* _Required work_:
- 1) Answer these questions using the Maggette forum thread:
(a) Which two point guards does the first post say the team seems unlikely to get?
(b) In the proposed trade with Detroit, what would the team receive?
(c) Which player does basketball_jesus name among the point guards available after next year's draft?
- 2) Rewrite the part of the Maggette forum thread starting with "I think N.O." and going on through "fine with me.", with "Detroit" changed to "Boston".
- 3) Write the next part of the Maggette forum thread, picking up after its final line.

* _Provided passage_:
# What can we do with Maggette???



## basketball_jesus (Jun 15, 2002)

It seems more and more likely that we will not be getting Baron Davis or Andre Miller, and I think we will be just fine with Jaric and Dooling. (Odom handles the ball anyways) So now the question is, what will happen to Maggette? We have no way to give him any minutes. Odom, Miles, Richardson all play his positions and will get the time ahead of him. So, what do we do with him? He is too talented to be buryed on the bench, and I feel like he deserves pt but he cant get it with us. Can we trade him? He was part of the trades for Andre or Baron but now that fell through. What do we do? Same question with Wilcox. It seems we all like Ely better, so what can we do with him?


----------



## Fordy74 (May 22, 2002)

Clips have a very deep roster now with the additions of Wilcox,Ely, and Jaric. Unfortunately someone is going to have to sit. wow who is it gonna be? Probably Maggete-OH.


----------



## RD (Jun 10, 2002)

I still think a deal involving Maggette and Wilcox(and others) will happen for a PG.

I think N.O. would accept Maggette/Wilcox/Dooling(or Jaric) and a future pick for Davis once they realize he isn't going to stick around.

If not, I do think the Clips will get Andre Miller for something close to the same package. Maybe another team will get involved and take Maggette since he said he doesn't want to be in Cleveland.

But if something doesn't get done for a PG, I still think there are other options.

One I'd try and do is trade Maggette and Wilcox to Detroit. In return, we get Tayshaun Prince and the draft pick from Memphis that is only #1 protected.

Now, that is a gamble - That Memphis pick could end up at pick 13. But, it could also end up at #2. I would take the gamble because we have to clear up some room. But I think it would be somewhat safe to assume the pick to be about 5-7, which is fine with me. 

Prince would come aboard as a late 1st round rookie, and he would expect to not get much time. So we could kind of keep him on the bench and just play him in mop up time. He's not at Maggette's level in terms of expecting PT yet. And next year, if we aren't happy with our Pg play, we'll have a shot at TJ Ford or Chris Duhon with that pick acquired. 

Obviously thats not a rumor, just something I thought of. So it's almost impossible it happens.

Realisticly, I'd look to deal Maggette for 2 future conditional #1 picks. That may not necessarily be the ideal deal we'd like, but lets face it, Maggette is the oddman out. He isnt as good as Q or Odom, and doesnt have the upside of Miles. Plus, he's a FA next year and he will certainly leave, and we'll get nothing.

I do think something has to be done - Once Elgin exhausts all searches for a PG, I think he'll look to unload Maggette for future considerations.


----------



## basketball_jesus (Jun 15, 2002)

I would love to get some high picks in the next three drafts or so. Next year there is TJ Ford and Duhon, and after that there is Sebastian Telfair and all other points who come out early. In high school and college right now there are loads of good points. If we cant get Andre or Baron a high pick would be great.


----------



## STING (May 29, 2002)

* _Record excerpts_:
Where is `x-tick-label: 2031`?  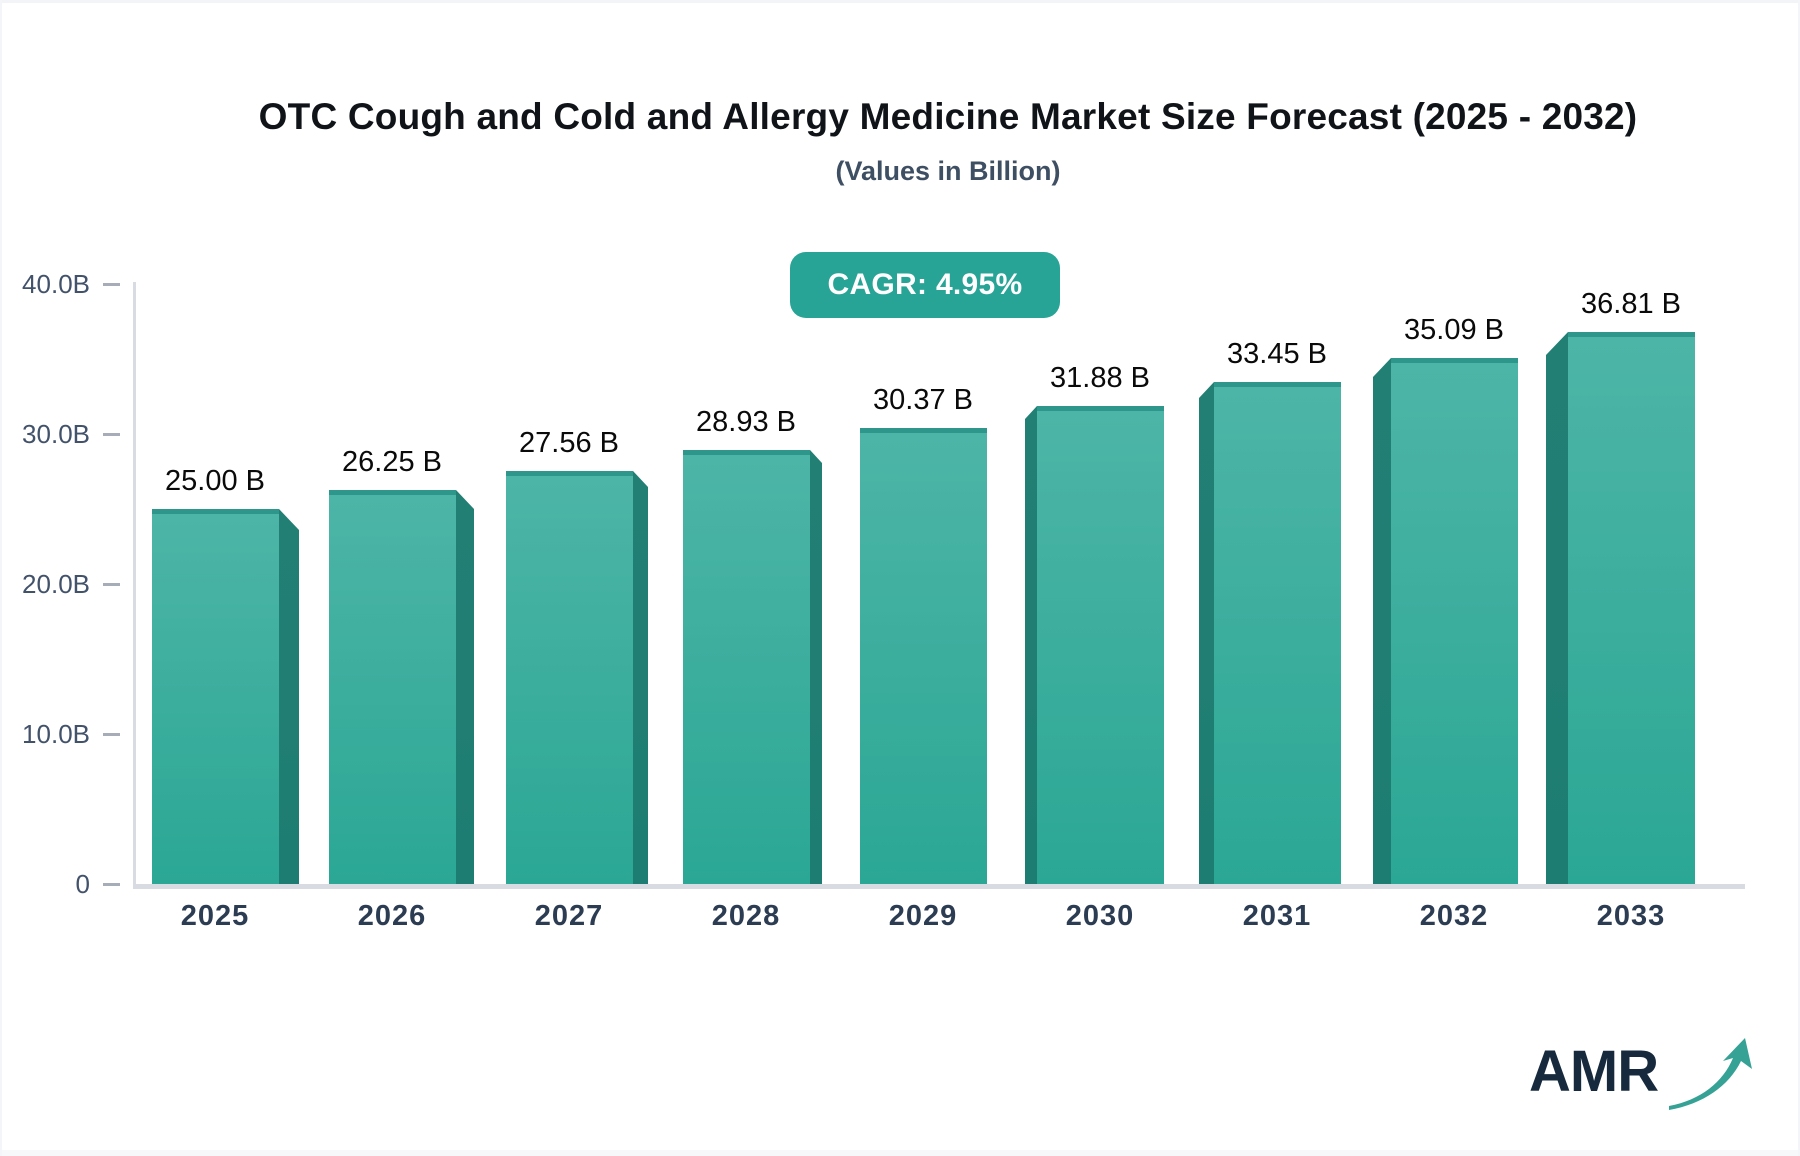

--

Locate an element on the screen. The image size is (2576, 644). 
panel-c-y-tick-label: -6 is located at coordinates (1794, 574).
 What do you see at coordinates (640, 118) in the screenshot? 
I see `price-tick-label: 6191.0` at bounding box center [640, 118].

* _Answers by item number_:
- 1)
(a) Baron Davis and Andre Miller.
(b) Tayshaun Prince and the draft pick from Memphis that is only #1 protected.
(c) Sebastian Telfair.

- 2)
I think N.O. would accept Maggette/Wilcox/Dooling(or Jaric) and a future pick for Davis once they realize he isn't going to stick around.

If not, I do think the Clips will get Andre Miller for something close to the same package. Maybe another team will get involved and take Maggette since he said he doesn't want to be in Cleveland.

But if something doesn't get done for a PG, I still think there are other options.

One I'd try and do is trade Maggette and Wilcox to Boston. In return, we get Tayshaun Prince and the draft pick from Memphis that is only #1 protected.

Now, that is a gamble - That Memphis pick could end up at pick 13. But, it could also end up at #2. I would take the gamble because we have to clear up some room. But I think it would be somewhat safe to assume the pick to be about 5-7, which is fine with me.

- 3)
I feel sorry for Maggete, i remember him playing at duke, he was such a great player and now hes just wasting away. Suposedly the rumor that Andre Miller won't sign with the Cavs has been sinking now that DaJuan is on their team. But the B - Davis trade is still a posibility. But even if maggete was traded to Clevland he would still either sit behind Wagner or Ricky D.

Maybe they could make a deal to trade him for a pick, which would give the clips the opportunity to get a better PG out of the draft.


----------



## Sir I Gotta Go (Jul 7, 2002)

Why not keep Maggette around. Odom might get hurt again. They also might trade him because he is a pothead!


----------



## basketball_jesus (Jun 15, 2002)

We aren't trading Odom. That is all there is about that. And even if Odom was to get hurt again we still have Q-Rich and Darius to take up those minutes. Don't forget about Pike either. And it is highly unlikely that Odom will get injured again, and even if he does it just means more minutes for our two other rising stars, Q and Darius.


----------



## Spurs4Life (Jul 9, 2002)

I think the Clips should trade him in a packaged deal to get a solid PG. Just my two cents worth...


----------



## The Phoenix (Jul 12, 2002)

knick fan here............i think his future depends on whether Odom has matured enough to cut his bad boy act.....its getting lame. To me.......i think either could be traded.


----------



## RD (Jun 10, 2002)

Odom doesn't have a bad boy act.

He is an excellent teammate and the players love playing with him. All the coaches and teammates he has come across from his years in basketball have raved about his basketball attitude and ability. He's made a few mistakes with pot, but that doesn't mean he's a bad boy.


----------



## The Phoenix (Jul 12, 2002)

Then what exactly was he thinking when he did pot twice.....his quote was after the first time "I will never do this again." A year later..................

Even though Im not a Clips fan, I hope he doesnt turn out to be the next Derrick Coleman. Clipper fans, I hope your team stays together.


----------



## basketball_jesus (Jun 15, 2002)

He wont be Derick Coleman. Many players in the L smoke pot, and some do a lot worse, Odom just got caught...twice. This doesn't make him a renegade or anything, it just makes him a little stupid.


----------



## pharcyde (Jun 22, 2002)

*Hey jesus*

Why do you seem so sure that Odom won't be traded? You do know that he was about 5 seconds away from being a Cav, don't you? The deal was him and the 8 pick, who Cleveland wanted to be Butler, for Miller, but LA picked Wilcox by mistake.


----------



## basketball_jesus (Jun 15, 2002)

I never said I was sure he wont be traded but I have heard from many places that he is off the table, and that the Clippers are shopping Maggette and the picks instead. I think the Clippers realize that Odoms value is at an alltime low, and that he is one of the leaders of the young clips. I think they will keep him around, but I could be wrong.


----------



## The Phoenix (Jul 12, 2002)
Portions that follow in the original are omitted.